Tom Usher wrote or added | Under cutting the American labor force was done intentionally so that there would be greater competition for the lowest pay possible while America had a surplus and rather rapidly went from that to being the biggest debtor nation. America and Americans borrowed to pay for things that they would not be able to continue affording due to the loss of jobs. The superrich made all the difference between the higher pay that was once in America and the lowest pay in the poorest nations beginning to develop. The superrich do not care that the American workers are now competing for jobs that are soon to become lower paying than in China and India and Brazil when compared to America's still overpriced cost of living. The only way out is to not buy foreign when possible. The only way to make that affordable is by insisting upon higher standards that were argued for before NAFTA. For everyone's sake, America must return to before NAFTA.

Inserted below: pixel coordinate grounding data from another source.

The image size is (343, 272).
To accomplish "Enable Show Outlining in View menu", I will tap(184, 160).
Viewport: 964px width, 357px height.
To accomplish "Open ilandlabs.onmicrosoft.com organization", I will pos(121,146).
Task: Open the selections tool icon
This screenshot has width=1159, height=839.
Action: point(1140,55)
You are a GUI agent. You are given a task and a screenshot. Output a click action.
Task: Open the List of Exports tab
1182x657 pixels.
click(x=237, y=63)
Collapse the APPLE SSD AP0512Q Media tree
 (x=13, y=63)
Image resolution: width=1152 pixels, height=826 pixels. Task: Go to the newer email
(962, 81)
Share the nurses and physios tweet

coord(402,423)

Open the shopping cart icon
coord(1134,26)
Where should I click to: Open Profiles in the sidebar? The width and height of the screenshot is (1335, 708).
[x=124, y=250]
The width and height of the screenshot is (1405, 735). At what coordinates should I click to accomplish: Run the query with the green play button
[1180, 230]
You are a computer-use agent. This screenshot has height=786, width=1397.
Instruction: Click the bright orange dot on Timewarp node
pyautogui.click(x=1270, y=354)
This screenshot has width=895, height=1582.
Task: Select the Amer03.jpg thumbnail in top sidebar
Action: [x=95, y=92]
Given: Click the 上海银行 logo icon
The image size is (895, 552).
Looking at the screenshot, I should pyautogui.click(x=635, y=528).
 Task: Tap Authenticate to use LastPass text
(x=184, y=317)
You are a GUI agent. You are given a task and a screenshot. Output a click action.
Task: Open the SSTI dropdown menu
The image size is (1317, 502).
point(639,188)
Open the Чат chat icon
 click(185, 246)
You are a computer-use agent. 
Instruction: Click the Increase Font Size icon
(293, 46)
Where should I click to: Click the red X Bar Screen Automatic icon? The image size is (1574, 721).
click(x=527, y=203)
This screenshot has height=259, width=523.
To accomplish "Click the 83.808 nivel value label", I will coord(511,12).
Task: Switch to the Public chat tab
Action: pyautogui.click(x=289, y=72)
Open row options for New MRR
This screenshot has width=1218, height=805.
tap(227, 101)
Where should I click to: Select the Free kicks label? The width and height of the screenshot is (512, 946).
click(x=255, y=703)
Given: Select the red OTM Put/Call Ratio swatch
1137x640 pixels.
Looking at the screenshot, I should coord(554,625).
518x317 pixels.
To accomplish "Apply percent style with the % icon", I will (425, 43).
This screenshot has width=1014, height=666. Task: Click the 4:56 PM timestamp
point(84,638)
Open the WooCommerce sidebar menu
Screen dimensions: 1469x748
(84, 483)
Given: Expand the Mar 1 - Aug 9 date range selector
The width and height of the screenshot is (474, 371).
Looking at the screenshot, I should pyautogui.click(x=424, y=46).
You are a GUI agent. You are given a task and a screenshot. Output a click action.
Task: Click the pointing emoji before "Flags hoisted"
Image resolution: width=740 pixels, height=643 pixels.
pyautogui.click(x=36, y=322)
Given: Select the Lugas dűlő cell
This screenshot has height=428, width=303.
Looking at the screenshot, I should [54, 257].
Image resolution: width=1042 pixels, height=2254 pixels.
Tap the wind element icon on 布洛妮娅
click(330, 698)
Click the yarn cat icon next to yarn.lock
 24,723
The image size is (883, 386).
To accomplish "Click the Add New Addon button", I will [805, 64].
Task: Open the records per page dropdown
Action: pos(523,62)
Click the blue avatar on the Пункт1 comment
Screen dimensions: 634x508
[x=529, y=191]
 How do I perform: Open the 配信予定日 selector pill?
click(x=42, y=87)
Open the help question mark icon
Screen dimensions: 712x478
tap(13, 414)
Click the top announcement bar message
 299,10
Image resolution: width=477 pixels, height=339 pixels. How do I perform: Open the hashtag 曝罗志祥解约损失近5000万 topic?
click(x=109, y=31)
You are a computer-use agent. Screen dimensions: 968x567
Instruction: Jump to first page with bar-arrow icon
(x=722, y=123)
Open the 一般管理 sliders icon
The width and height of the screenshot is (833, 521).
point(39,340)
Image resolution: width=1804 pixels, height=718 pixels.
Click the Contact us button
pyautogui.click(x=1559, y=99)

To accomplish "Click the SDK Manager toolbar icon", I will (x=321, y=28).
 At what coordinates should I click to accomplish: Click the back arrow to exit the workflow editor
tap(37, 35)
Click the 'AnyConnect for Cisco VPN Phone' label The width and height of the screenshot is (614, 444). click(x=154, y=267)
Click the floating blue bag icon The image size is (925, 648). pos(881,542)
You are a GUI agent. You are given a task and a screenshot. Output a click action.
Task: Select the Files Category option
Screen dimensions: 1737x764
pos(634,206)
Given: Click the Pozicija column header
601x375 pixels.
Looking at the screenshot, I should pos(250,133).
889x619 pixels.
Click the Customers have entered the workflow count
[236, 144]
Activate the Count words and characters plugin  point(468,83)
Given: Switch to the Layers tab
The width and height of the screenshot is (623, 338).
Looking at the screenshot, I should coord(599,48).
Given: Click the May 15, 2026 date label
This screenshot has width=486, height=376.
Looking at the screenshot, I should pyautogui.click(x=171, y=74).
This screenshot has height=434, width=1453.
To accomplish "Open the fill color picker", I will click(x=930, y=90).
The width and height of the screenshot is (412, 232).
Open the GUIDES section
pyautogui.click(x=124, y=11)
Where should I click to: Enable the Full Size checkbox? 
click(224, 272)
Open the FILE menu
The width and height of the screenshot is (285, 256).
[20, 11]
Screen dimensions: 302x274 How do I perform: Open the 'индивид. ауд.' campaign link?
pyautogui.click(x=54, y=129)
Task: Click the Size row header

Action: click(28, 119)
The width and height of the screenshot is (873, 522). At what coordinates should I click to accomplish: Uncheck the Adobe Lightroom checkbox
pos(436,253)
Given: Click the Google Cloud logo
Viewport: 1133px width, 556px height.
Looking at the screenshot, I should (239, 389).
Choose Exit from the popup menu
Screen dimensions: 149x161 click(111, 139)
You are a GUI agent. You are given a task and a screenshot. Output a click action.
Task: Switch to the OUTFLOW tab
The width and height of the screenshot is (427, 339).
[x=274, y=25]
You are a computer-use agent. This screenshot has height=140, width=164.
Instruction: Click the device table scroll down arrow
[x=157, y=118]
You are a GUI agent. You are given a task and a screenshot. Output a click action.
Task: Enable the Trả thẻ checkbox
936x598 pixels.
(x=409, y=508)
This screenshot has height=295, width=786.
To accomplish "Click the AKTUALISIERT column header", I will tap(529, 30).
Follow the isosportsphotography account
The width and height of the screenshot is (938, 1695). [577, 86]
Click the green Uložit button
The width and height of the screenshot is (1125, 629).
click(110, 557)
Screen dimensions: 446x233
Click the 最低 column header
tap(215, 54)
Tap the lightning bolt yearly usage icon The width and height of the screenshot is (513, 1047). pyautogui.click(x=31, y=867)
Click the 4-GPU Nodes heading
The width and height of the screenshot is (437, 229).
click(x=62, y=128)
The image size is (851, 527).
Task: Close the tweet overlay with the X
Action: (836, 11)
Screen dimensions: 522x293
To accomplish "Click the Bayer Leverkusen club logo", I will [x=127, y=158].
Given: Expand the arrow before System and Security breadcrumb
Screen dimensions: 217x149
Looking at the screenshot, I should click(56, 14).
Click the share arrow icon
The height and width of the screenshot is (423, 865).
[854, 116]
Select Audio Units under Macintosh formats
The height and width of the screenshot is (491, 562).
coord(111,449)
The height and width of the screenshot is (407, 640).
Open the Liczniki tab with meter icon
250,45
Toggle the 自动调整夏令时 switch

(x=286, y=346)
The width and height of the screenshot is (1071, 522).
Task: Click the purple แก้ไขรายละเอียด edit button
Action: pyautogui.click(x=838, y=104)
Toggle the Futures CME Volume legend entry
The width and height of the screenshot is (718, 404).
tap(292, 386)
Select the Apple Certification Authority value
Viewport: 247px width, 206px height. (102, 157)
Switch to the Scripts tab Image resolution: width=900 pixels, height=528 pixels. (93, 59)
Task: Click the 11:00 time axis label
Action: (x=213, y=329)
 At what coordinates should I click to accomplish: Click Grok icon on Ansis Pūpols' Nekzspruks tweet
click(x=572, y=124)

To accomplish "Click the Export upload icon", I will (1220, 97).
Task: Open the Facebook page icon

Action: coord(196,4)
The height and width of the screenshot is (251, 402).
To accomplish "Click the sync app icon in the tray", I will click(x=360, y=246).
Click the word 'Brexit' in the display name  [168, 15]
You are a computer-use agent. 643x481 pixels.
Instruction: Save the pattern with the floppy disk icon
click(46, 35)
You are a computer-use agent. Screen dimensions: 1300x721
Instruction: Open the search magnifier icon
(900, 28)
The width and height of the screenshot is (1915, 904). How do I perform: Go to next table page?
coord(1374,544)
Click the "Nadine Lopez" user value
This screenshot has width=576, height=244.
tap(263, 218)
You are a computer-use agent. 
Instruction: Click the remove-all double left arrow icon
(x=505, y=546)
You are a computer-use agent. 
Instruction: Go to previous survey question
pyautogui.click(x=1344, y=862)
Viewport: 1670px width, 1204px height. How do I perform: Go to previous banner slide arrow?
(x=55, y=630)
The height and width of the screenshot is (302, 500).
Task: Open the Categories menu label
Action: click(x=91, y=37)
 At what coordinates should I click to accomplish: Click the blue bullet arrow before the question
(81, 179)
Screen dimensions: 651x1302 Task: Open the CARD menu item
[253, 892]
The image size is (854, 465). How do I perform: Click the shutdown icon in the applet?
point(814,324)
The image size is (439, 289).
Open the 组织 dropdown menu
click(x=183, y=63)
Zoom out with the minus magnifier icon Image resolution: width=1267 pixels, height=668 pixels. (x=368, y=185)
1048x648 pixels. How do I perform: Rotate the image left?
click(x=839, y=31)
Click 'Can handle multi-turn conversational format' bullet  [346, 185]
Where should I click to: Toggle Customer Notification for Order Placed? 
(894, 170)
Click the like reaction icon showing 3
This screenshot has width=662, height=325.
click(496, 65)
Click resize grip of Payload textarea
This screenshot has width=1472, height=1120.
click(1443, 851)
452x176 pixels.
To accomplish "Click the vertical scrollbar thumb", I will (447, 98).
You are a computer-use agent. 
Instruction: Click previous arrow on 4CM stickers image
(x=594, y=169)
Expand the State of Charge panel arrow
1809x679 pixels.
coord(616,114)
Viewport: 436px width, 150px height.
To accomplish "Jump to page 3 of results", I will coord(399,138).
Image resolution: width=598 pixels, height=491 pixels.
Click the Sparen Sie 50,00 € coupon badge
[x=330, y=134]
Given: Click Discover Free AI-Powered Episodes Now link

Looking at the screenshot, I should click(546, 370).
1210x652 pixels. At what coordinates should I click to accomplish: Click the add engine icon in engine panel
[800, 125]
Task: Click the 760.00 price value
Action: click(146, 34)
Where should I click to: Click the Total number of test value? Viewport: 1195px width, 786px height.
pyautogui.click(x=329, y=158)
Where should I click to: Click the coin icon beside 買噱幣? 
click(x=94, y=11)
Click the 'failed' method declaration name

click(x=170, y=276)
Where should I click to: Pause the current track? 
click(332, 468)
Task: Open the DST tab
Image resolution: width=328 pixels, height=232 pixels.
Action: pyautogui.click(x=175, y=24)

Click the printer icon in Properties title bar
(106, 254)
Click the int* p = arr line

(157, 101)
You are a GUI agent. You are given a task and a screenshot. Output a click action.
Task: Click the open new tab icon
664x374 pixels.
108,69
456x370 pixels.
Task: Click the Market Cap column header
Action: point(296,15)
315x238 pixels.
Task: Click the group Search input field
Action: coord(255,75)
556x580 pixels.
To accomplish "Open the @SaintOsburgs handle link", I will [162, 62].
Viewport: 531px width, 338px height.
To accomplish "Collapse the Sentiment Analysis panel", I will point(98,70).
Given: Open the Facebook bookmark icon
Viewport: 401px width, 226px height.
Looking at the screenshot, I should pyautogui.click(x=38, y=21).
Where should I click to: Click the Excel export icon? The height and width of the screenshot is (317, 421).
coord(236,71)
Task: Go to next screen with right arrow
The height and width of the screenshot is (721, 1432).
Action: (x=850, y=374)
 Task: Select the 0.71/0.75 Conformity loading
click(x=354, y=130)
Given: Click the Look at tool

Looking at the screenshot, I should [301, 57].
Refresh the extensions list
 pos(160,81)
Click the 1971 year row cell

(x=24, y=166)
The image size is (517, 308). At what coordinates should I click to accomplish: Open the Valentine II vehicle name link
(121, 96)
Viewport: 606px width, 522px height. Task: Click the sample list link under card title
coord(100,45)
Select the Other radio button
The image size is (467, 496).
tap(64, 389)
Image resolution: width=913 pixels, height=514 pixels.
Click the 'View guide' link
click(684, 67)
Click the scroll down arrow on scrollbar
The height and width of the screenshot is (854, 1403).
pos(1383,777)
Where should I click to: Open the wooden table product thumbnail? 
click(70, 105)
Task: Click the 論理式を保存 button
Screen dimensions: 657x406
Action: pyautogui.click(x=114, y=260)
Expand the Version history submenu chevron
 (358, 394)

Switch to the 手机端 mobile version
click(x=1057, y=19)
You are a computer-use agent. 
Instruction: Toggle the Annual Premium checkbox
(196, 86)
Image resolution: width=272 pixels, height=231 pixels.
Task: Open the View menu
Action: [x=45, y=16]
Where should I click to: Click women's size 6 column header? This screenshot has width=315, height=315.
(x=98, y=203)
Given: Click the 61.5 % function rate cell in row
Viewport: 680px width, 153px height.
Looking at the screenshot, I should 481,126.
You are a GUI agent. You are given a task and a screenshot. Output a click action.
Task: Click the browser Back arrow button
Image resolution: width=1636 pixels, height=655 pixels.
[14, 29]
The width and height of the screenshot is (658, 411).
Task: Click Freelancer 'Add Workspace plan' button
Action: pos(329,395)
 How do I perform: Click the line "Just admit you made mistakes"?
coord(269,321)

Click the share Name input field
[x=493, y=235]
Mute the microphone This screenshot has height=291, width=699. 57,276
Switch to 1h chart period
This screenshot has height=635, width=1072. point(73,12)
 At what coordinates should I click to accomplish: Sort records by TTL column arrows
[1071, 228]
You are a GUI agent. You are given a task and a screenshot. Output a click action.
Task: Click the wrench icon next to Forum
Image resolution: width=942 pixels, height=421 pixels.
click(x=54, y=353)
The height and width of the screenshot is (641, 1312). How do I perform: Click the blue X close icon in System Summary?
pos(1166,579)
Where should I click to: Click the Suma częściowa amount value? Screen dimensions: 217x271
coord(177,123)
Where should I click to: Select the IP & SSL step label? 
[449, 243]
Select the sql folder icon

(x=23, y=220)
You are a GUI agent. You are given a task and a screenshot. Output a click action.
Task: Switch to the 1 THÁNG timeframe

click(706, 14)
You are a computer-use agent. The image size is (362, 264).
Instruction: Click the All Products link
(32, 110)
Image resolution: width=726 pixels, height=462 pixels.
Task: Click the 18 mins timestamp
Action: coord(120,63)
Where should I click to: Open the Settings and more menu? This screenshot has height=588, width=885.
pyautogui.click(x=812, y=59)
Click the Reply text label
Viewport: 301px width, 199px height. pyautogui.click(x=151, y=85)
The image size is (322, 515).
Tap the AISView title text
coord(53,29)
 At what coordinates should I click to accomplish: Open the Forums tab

Paul doesn't see a way out. He suggests tax breaks to corporations that would produce in the US. He then though discusses how corporations could simply move entirely and not be headquartered in America thereby avoiding US taxes.
However, that does not address the idea of nationalizing the Federal Reserve. Some people like to call it recreating a sovereign currency. I prefer the term nationalize because it makes clear that the currency is the "nation-state's" currency while "sovereignty" is a lesser understood synonym for that same thing in a democratic republic.
Also, "nationalize" doesn't pussyfoot around the fact that the national currency is a shared or common currency in the leftist sense. The people on the right want to avoid admission that anti-privatization is a good thing anywhere, let alone concerning the money. They do know better though and just don't want to encourage the giving-and-sharing economy across-the-board, whereas I do.
You will notice that my suggestion to raise the standards is a kind of protectionism, but it protects the environment and workers in other nations too. That's why it is based upon unselfishness versus the greed of the plutocrats.
Higher standards is a win-win scenario. NAFTA was a lose-lose for the US and Mexico and I would argue for Canada as well.
All the so-called "free-trade" has been bad for China relative to how it could have been there. China is absolutely wrong that pollution is an inevitable consequence of industrialization. It is inevitable only for poorly designed, selfish industrialization.